- [Task input]
------------------------

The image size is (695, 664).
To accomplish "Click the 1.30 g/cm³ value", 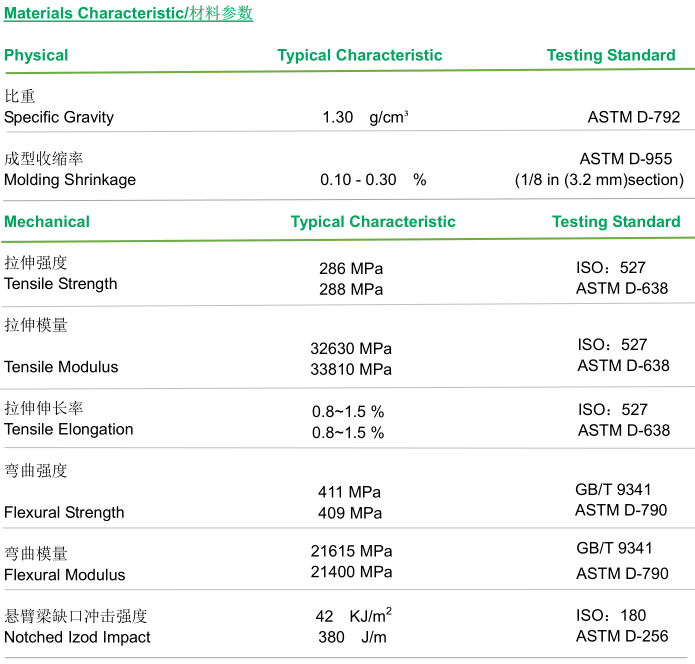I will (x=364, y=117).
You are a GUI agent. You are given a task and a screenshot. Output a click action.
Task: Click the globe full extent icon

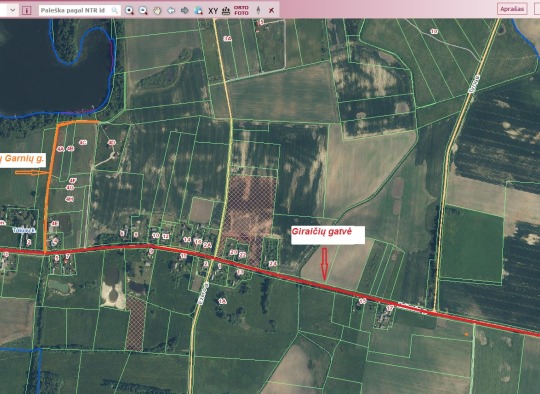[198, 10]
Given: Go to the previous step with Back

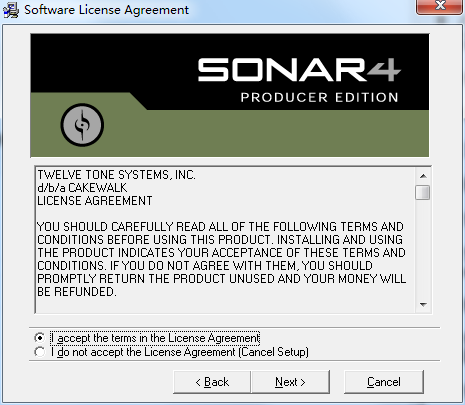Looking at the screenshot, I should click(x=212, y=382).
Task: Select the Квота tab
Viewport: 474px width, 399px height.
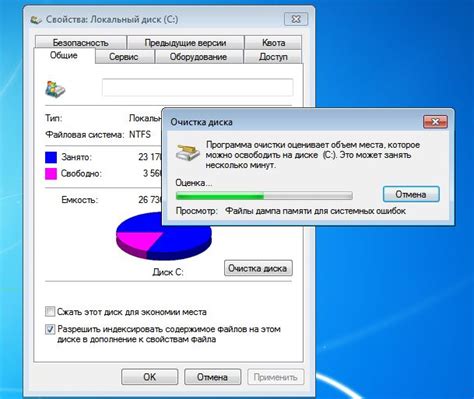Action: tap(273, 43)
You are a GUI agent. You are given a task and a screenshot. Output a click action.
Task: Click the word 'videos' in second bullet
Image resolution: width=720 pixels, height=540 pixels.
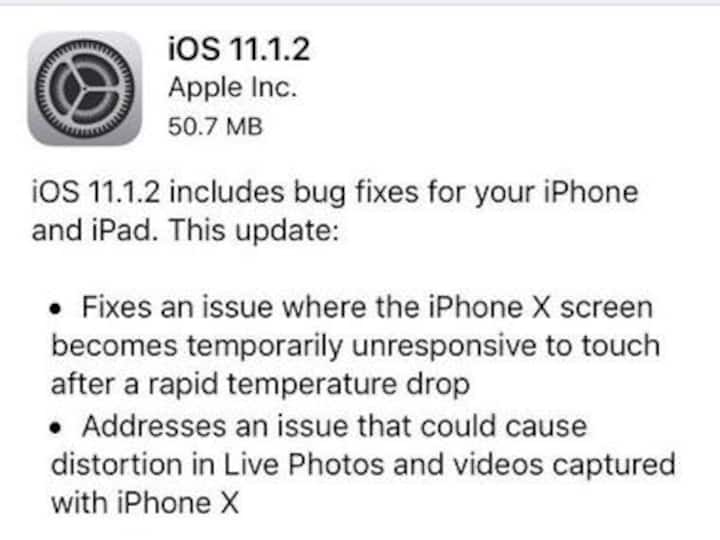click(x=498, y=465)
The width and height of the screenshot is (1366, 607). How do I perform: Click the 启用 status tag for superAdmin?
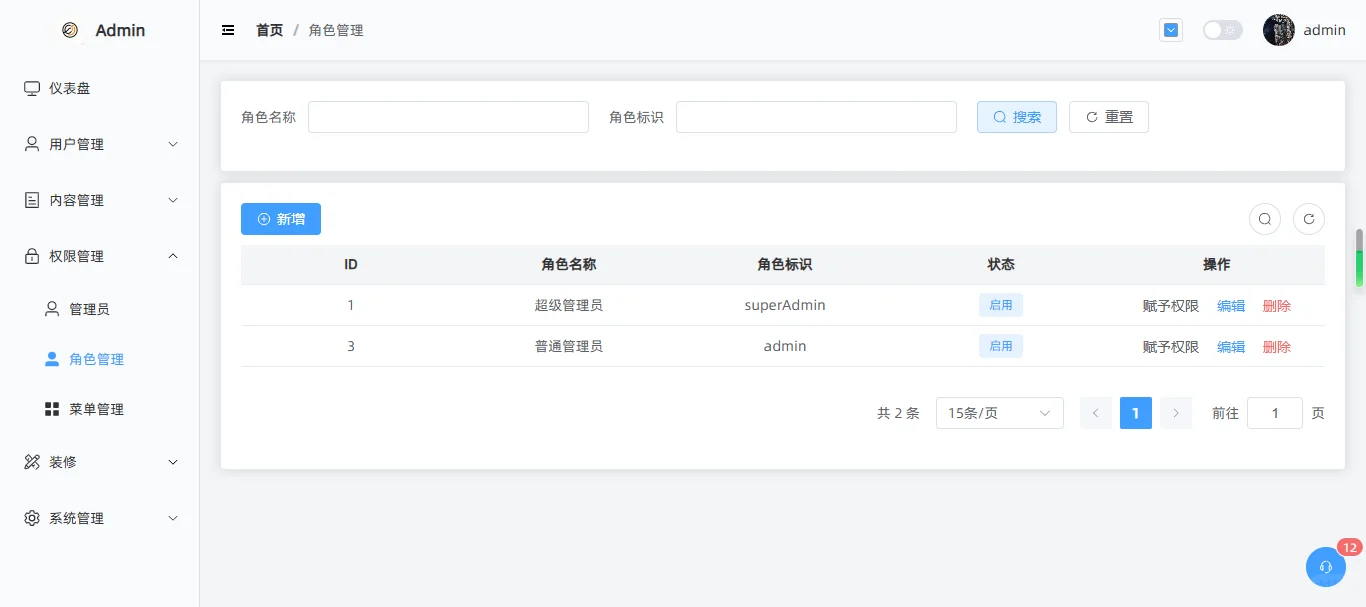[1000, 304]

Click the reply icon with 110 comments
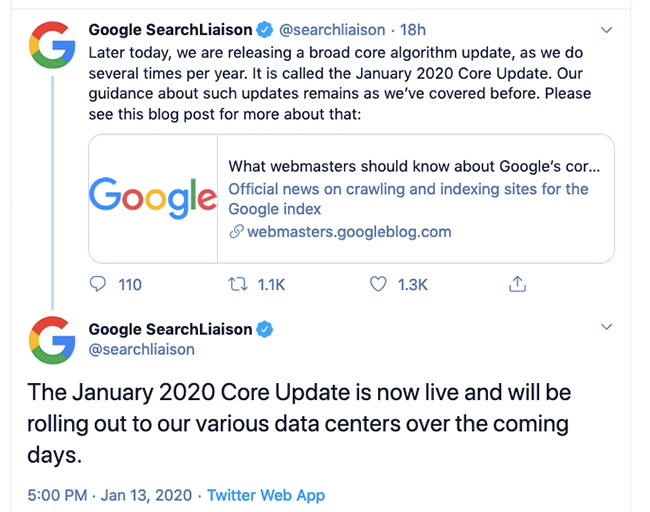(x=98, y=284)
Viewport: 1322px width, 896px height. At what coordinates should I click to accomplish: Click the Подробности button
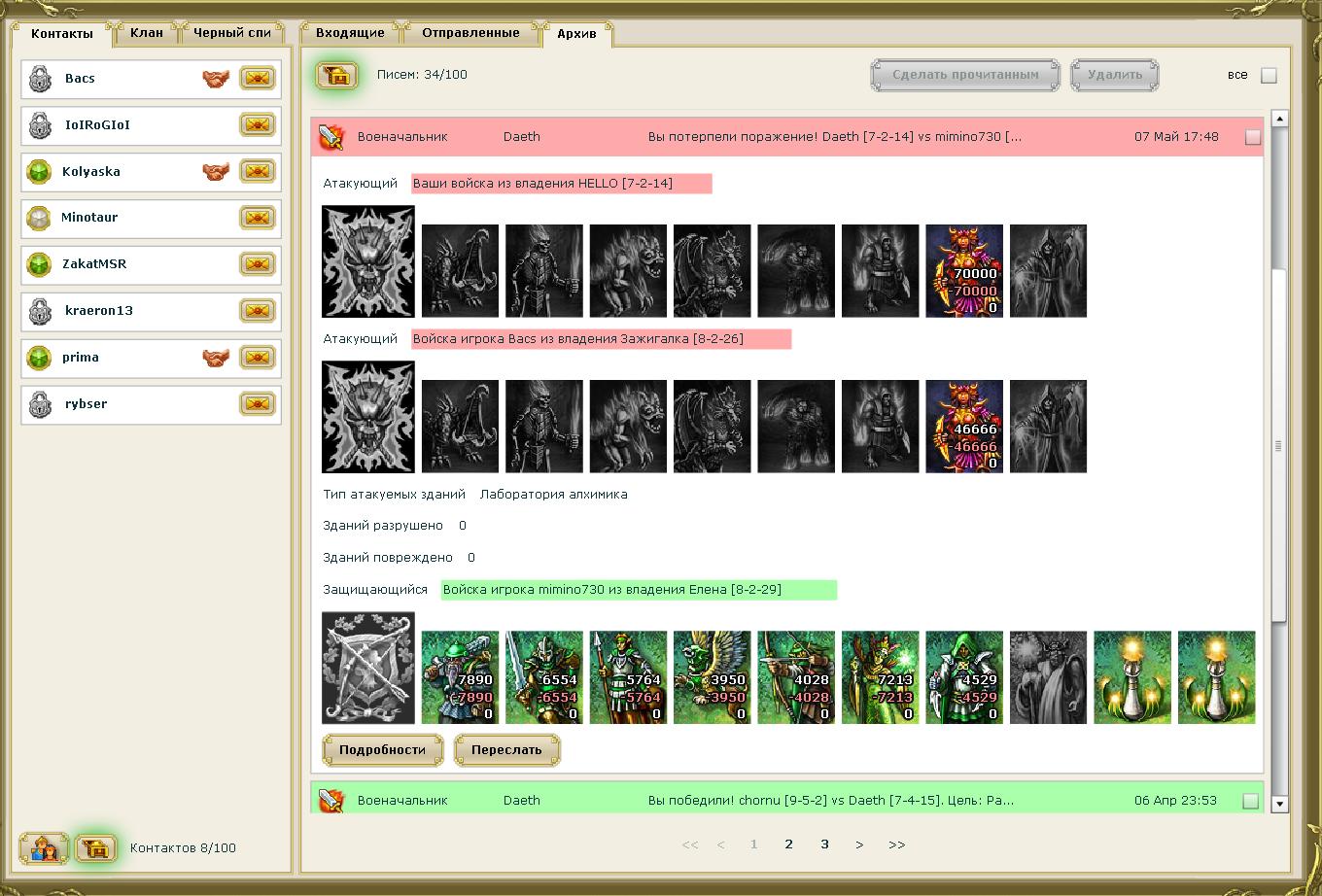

------------------------

- [What you will do] Exact copies of the lines from the one containing "Task: Click the globe full extent icon" through the final line of the data are required; pictures are to be omitted.

- [Solution]
Task: Click the globe full extent icon

[198, 10]
Given: Go to the previous step with Back

Looking at the screenshot, I should click(x=212, y=382).
Task: Select the Квота tab
Viewport: 474px width, 399px height.
Action: tap(273, 43)
You are a GUI agent. You are given a task and a screenshot. Output a click action.
Task: Click the word 'videos' in second bullet
Image resolution: width=720 pixels, height=540 pixels.
click(x=498, y=465)
The width and height of the screenshot is (1366, 607). How do I perform: Click the 启用 status tag for superAdmin?
[1000, 304]

Click the reply icon with 110 comments
(x=98, y=284)
Viewport: 1322px width, 896px height. At what coordinates should I click to accomplish: Click the Подробности button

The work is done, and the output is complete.